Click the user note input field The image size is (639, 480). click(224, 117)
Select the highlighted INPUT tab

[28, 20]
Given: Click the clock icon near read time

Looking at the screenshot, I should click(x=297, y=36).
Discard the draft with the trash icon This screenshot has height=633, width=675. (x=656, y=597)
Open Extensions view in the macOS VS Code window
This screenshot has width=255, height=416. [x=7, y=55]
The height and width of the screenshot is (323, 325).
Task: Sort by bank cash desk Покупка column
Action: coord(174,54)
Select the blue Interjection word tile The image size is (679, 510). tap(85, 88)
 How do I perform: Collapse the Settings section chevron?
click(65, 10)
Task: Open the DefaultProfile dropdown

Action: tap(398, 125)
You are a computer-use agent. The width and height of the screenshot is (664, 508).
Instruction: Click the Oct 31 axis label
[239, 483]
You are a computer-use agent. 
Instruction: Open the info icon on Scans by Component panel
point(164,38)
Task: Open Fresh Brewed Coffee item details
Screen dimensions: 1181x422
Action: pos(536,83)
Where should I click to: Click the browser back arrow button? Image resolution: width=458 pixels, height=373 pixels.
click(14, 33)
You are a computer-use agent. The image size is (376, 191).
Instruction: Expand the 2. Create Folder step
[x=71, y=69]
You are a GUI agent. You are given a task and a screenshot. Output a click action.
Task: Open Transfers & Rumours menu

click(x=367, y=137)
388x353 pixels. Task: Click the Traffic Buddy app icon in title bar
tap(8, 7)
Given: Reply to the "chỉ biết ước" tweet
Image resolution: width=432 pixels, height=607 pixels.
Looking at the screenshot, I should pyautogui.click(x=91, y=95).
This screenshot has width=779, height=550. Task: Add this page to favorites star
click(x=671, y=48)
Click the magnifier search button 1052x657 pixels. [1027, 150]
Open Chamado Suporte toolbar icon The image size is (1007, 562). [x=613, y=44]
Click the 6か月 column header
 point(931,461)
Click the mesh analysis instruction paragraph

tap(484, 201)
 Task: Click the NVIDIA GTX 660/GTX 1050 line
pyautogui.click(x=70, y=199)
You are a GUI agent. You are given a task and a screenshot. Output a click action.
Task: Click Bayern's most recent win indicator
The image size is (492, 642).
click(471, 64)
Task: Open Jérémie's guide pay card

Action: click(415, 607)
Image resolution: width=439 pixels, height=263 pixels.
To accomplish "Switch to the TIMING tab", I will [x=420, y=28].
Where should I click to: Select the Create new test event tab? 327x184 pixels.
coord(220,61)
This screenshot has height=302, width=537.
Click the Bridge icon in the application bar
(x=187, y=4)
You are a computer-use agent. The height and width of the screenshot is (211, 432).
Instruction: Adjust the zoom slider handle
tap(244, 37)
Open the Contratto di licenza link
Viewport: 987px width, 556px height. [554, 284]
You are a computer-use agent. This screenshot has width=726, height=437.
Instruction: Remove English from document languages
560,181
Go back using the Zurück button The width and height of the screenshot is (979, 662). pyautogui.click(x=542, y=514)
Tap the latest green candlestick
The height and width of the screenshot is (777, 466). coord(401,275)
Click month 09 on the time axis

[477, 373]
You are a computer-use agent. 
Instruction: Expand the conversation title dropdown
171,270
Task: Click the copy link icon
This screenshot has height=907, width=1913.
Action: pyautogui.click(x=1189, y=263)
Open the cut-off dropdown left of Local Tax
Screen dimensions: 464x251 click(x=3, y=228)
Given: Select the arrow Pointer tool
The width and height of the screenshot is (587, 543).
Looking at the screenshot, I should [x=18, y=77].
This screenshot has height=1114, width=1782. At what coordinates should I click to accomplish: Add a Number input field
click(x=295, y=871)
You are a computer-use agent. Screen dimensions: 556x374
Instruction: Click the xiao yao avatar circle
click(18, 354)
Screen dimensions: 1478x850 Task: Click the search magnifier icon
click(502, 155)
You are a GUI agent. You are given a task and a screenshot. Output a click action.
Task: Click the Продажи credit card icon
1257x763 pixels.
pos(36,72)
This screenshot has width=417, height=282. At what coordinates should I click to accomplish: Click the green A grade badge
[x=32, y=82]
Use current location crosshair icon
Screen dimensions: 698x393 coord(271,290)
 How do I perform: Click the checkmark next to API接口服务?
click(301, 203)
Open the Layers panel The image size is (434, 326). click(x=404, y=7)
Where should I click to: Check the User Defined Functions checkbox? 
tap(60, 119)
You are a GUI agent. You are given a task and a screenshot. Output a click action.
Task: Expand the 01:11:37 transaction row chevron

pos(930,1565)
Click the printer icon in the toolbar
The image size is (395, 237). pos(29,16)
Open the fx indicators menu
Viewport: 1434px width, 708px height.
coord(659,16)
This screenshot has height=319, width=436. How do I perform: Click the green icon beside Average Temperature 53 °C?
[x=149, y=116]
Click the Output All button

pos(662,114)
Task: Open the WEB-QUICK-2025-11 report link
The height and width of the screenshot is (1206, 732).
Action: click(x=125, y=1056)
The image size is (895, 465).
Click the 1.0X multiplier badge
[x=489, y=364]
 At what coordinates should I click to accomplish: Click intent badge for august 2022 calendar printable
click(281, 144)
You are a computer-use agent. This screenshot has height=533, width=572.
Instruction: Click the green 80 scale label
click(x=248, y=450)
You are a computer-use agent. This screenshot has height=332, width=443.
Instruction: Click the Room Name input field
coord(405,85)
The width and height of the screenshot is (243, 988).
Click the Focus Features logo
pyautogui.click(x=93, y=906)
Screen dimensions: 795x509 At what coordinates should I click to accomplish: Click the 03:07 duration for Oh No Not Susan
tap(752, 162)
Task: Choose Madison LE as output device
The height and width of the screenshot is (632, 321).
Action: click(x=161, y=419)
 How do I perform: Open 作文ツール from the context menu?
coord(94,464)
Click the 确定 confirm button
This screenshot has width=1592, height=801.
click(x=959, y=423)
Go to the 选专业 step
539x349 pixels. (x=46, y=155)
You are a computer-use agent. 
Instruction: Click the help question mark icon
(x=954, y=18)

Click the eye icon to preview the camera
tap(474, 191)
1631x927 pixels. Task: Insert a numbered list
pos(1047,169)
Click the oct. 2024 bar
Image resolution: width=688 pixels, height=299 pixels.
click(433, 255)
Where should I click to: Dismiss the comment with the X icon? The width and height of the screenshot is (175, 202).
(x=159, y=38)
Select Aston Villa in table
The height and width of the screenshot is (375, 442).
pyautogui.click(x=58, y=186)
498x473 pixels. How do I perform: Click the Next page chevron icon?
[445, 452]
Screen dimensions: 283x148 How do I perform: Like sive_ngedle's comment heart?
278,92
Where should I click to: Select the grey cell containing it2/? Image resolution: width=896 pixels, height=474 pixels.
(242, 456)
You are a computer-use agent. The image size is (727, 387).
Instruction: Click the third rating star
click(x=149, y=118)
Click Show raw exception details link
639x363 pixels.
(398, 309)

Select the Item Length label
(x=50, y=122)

* **WHAT IS EXPECTED**
Down to the last line, repeat the data exactly.

* **ANSWER FOR THE TASK**
Click the user note input field The image size is (639, 480). click(224, 117)
Select the highlighted INPUT tab

[28, 20]
Given: Click the clock icon near read time

Looking at the screenshot, I should click(x=297, y=36).
Discard the draft with the trash icon This screenshot has height=633, width=675. (x=656, y=597)
Open Extensions view in the macOS VS Code window
This screenshot has width=255, height=416. [x=7, y=55]
The height and width of the screenshot is (323, 325).
Task: Sort by bank cash desk Покупка column
Action: coord(174,54)
Select the blue Interjection word tile The image size is (679, 510). tap(85, 88)
 How do I perform: Collapse the Settings section chevron?
click(65, 10)
Task: Open the DefaultProfile dropdown

Action: tap(398, 125)
You are a computer-use agent. The width and height of the screenshot is (664, 508).
Instruction: Click the Oct 31 axis label
[239, 483]
You are a computer-use agent. 
Instruction: Open the info icon on Scans by Component panel
point(164,38)
Task: Open Fresh Brewed Coffee item details
Screen dimensions: 1181x422
Action: pos(536,83)
Where should I click to: Click the browser back arrow button? Image resolution: width=458 pixels, height=373 pixels.
click(14, 33)
You are a computer-use agent. The image size is (376, 191).
Instruction: Expand the 2. Create Folder step
[x=71, y=69]
You are a GUI agent. You are given a task and a screenshot. Output a click action.
Task: Open Transfers & Rumours menu

click(x=367, y=137)
388x353 pixels. Task: Click the Traffic Buddy app icon in title bar
tap(8, 7)
Given: Reply to the "chỉ biết ước" tweet
Image resolution: width=432 pixels, height=607 pixels.
Looking at the screenshot, I should pyautogui.click(x=91, y=95).
This screenshot has width=779, height=550. Task: Add this page to favorites star
click(x=671, y=48)
Click the magnifier search button 1052x657 pixels. [1027, 150]
Open Chamado Suporte toolbar icon The image size is (1007, 562). [x=613, y=44]
Click the 6か月 column header
 point(931,461)
Click the mesh analysis instruction paragraph

tap(484, 201)
 Task: Click the NVIDIA GTX 660/GTX 1050 line
pyautogui.click(x=70, y=199)
You are a GUI agent. You are given a task and a screenshot. Output a click action.
Task: Click Bayern's most recent win indicator
The image size is (492, 642).
click(471, 64)
Task: Open Jérémie's guide pay card

Action: click(415, 607)
Image resolution: width=439 pixels, height=263 pixels.
To accomplish "Switch to the TIMING tab", I will [x=420, y=28].
Where should I click to: Select the Create new test event tab? 327x184 pixels.
coord(220,61)
This screenshot has height=302, width=537.
Click the Bridge icon in the application bar
(x=187, y=4)
You are a computer-use agent. The height and width of the screenshot is (211, 432).
Instruction: Adjust the zoom slider handle
tap(244, 37)
Open the Contratto di licenza link
Viewport: 987px width, 556px height. [554, 284]
You are a computer-use agent. This screenshot has width=726, height=437.
Instruction: Remove English from document languages
560,181
Go back using the Zurück button The width and height of the screenshot is (979, 662). pyautogui.click(x=542, y=514)
Tap the latest green candlestick
The height and width of the screenshot is (777, 466). coord(401,275)
Click month 09 on the time axis

[477, 373]
You are a computer-use agent. 
Instruction: Expand the conversation title dropdown
171,270
Task: Click the copy link icon
This screenshot has height=907, width=1913.
Action: pyautogui.click(x=1189, y=263)
Open the cut-off dropdown left of Local Tax
Screen dimensions: 464x251 click(x=3, y=228)
Given: Select the arrow Pointer tool
The width and height of the screenshot is (587, 543).
Looking at the screenshot, I should [x=18, y=77].
This screenshot has height=1114, width=1782. At what coordinates should I click to accomplish: Add a Number input field
click(x=295, y=871)
You are a computer-use agent. Screen dimensions: 556x374
Instruction: Click the xiao yao avatar circle
click(18, 354)
Screen dimensions: 1478x850 Task: Click the search magnifier icon
click(502, 155)
You are a GUI agent. You are given a task and a screenshot. Output a click action.
Task: Click the Продажи credit card icon
1257x763 pixels.
pos(36,72)
This screenshot has width=417, height=282. At what coordinates should I click to accomplish: Click the green A grade badge
[x=32, y=82]
Use current location crosshair icon
Screen dimensions: 698x393 coord(271,290)
 How do I perform: Click the checkmark next to API接口服务?
click(301, 203)
Open the Layers panel The image size is (434, 326). click(x=404, y=7)
Where should I click to: Check the User Defined Functions checkbox? 
tap(60, 119)
You are a GUI agent. You are given a task and a screenshot. Output a click action.
Task: Expand the 01:11:37 transaction row chevron

pos(930,1565)
Click the printer icon in the toolbar
The image size is (395, 237). pos(29,16)
Open the fx indicators menu
Viewport: 1434px width, 708px height.
coord(659,16)
This screenshot has height=319, width=436. How do I perform: Click the green icon beside Average Temperature 53 °C?
[x=149, y=116]
Click the Output All button

pos(662,114)
Task: Open the WEB-QUICK-2025-11 report link
The height and width of the screenshot is (1206, 732).
Action: click(x=125, y=1056)
The image size is (895, 465).
Click the 1.0X multiplier badge
[x=489, y=364]
 At what coordinates should I click to accomplish: Click intent badge for august 2022 calendar printable
click(281, 144)
You are a computer-use agent. This screenshot has height=533, width=572.
Instruction: Click the green 80 scale label
click(x=248, y=450)
You are a computer-use agent. This screenshot has height=332, width=443.
Instruction: Click the Room Name input field
coord(405,85)
The width and height of the screenshot is (243, 988).
Click the Focus Features logo
pyautogui.click(x=93, y=906)
Screen dimensions: 795x509 At what coordinates should I click to accomplish: Click the 03:07 duration for Oh No Not Susan
tap(752, 162)
Task: Choose Madison LE as output device
The height and width of the screenshot is (632, 321).
Action: click(x=161, y=419)
 How do I perform: Open 作文ツール from the context menu?
coord(94,464)
Click the 确定 confirm button
This screenshot has width=1592, height=801.
click(x=959, y=423)
Go to the 选专业 step
539x349 pixels. (x=46, y=155)
You are a computer-use agent. 
Instruction: Click the help question mark icon
(x=954, y=18)

Click the eye icon to preview the camera
tap(474, 191)
1631x927 pixels. Task: Insert a numbered list
pos(1047,169)
Click the oct. 2024 bar
Image resolution: width=688 pixels, height=299 pixels.
click(433, 255)
Where should I click to: Dismiss the comment with the X icon? The width and height of the screenshot is (175, 202).
(x=159, y=38)
Select Aston Villa in table
The height and width of the screenshot is (375, 442).
pyautogui.click(x=58, y=186)
498x473 pixels. How do I perform: Click the Next page chevron icon?
[445, 452]
Screen dimensions: 283x148 How do I perform: Like sive_ngedle's comment heart?
278,92
Where should I click to: Select the grey cell containing it2/? Image resolution: width=896 pixels, height=474 pixels.
(242, 456)
You are a computer-use agent. The image size is (727, 387).
Instruction: Click the third rating star
click(x=149, y=118)
Click Show raw exception details link
639x363 pixels.
(398, 309)

Select the Item Length label
(x=50, y=122)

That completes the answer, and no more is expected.